### Work to complete
Return verbatim every line from the first line of the data below to the line that contains "Image resolution: width=493", inclusive, and no further.
╭─ Records shown
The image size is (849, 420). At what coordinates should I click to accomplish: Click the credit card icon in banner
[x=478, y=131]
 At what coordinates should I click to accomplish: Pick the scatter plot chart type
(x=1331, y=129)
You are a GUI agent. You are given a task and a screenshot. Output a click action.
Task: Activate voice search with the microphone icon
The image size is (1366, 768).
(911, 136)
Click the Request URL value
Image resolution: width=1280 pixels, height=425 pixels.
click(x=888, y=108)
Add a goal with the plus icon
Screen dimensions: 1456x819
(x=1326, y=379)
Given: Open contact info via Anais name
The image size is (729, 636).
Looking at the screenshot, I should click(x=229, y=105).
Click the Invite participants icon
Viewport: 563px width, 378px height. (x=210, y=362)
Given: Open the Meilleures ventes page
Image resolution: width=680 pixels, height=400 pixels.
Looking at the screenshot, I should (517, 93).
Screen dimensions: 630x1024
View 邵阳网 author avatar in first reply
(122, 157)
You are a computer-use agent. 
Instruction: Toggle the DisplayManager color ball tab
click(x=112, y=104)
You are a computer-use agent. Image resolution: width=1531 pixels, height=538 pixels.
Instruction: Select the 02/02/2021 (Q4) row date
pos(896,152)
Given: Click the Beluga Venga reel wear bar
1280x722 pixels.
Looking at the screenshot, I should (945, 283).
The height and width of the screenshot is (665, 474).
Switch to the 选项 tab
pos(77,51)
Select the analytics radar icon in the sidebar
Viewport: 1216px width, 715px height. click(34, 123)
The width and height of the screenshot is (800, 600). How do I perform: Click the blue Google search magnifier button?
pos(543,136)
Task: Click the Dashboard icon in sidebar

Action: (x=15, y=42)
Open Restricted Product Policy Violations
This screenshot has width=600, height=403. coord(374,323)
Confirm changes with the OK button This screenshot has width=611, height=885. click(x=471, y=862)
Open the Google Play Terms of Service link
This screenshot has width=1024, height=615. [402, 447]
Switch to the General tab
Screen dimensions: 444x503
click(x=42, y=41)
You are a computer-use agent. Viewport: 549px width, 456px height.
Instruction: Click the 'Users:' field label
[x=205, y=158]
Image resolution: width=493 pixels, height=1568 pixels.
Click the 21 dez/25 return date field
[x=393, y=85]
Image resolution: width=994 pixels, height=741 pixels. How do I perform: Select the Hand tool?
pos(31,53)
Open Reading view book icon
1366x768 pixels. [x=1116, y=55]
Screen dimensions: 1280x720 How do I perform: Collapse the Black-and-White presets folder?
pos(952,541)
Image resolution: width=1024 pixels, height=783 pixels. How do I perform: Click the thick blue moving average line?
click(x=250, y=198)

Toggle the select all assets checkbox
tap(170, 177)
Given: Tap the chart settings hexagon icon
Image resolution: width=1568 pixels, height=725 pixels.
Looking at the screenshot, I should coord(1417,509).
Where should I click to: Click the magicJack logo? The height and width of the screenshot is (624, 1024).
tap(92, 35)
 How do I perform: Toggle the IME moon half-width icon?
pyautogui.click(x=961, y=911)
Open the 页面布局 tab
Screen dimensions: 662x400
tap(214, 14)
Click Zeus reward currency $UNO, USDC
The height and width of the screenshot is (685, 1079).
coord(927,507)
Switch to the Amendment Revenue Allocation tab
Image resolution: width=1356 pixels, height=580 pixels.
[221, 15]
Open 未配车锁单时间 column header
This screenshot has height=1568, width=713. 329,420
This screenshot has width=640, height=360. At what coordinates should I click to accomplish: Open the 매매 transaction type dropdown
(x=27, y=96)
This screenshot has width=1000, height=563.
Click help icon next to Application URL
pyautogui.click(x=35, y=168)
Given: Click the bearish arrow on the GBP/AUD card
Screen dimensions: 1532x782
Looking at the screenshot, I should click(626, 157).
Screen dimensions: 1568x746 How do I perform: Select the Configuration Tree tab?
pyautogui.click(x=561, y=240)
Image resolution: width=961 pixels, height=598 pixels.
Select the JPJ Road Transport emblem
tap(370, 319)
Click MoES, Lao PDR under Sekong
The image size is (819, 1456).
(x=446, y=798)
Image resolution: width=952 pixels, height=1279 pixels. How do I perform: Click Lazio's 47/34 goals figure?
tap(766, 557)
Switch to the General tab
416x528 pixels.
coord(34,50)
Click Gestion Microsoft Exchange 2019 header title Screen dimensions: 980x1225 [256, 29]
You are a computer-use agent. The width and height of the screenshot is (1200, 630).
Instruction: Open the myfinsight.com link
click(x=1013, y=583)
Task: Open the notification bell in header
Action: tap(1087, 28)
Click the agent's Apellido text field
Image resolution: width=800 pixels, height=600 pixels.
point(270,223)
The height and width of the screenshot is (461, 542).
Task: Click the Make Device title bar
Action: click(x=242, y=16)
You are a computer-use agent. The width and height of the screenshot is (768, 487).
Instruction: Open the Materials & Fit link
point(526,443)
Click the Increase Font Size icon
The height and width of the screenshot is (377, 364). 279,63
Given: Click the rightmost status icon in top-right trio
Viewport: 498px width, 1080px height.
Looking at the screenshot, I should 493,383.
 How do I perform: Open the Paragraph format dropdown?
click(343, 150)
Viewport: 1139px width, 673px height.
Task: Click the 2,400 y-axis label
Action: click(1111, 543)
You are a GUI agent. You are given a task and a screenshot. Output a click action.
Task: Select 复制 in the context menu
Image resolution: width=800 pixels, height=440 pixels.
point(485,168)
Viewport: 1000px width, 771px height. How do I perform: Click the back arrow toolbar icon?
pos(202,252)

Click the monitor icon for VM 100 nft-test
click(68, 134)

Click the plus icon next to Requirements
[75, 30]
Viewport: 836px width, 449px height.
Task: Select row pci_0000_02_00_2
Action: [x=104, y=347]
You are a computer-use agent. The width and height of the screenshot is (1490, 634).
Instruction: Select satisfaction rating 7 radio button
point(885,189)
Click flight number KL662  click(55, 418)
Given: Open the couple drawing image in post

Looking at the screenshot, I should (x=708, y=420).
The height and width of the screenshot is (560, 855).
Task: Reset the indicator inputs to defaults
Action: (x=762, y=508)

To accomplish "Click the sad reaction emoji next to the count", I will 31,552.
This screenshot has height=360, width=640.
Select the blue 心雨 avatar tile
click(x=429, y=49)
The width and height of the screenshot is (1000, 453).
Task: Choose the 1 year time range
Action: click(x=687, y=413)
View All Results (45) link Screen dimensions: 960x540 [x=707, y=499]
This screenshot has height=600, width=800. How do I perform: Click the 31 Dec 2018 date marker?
╰─
### Answer space
The image size is (849, 420). At what coordinates should I click to accomplish: Click the credit card icon in banner
[x=478, y=131]
 At what coordinates should I click to accomplish: Pick the scatter plot chart type
(x=1331, y=129)
You are a GUI agent. You are given a task and a screenshot. Output a click action.
Task: Activate voice search with the microphone icon
The image size is (1366, 768).
(911, 136)
Click the Request URL value
Image resolution: width=1280 pixels, height=425 pixels.
click(x=888, y=108)
Add a goal with the plus icon
Screen dimensions: 1456x819
(x=1326, y=379)
Given: Open contact info via Anais name
The image size is (729, 636).
Looking at the screenshot, I should click(x=229, y=105).
Click the Invite participants icon
Viewport: 563px width, 378px height. (x=210, y=362)
Given: Open the Meilleures ventes page
Image resolution: width=680 pixels, height=400 pixels.
Looking at the screenshot, I should (517, 93).
Screen dimensions: 630x1024
View 邵阳网 author avatar in first reply
(122, 157)
You are a computer-use agent. 
Instruction: Toggle the DisplayManager color ball tab
click(x=112, y=104)
You are a computer-use agent. Image resolution: width=1531 pixels, height=538 pixels.
Instruction: Select the 02/02/2021 (Q4) row date
pos(896,152)
Given: Click the Beluga Venga reel wear bar
1280x722 pixels.
Looking at the screenshot, I should (945, 283).
The height and width of the screenshot is (665, 474).
Switch to the 选项 tab
pos(77,51)
Select the analytics radar icon in the sidebar
Viewport: 1216px width, 715px height. click(34, 123)
The width and height of the screenshot is (800, 600). How do I perform: Click the blue Google search magnifier button?
pos(543,136)
Task: Click the Dashboard icon in sidebar

Action: (x=15, y=42)
Open Restricted Product Policy Violations
This screenshot has width=600, height=403. coord(374,323)
Confirm changes with the OK button This screenshot has width=611, height=885. click(x=471, y=862)
Open the Google Play Terms of Service link
This screenshot has width=1024, height=615. [402, 447]
Switch to the General tab
Screen dimensions: 444x503
click(x=42, y=41)
You are a computer-use agent. Viewport: 549px width, 456px height.
Instruction: Click the 'Users:' field label
[x=205, y=158]
Image resolution: width=493 pixels, height=1568 pixels.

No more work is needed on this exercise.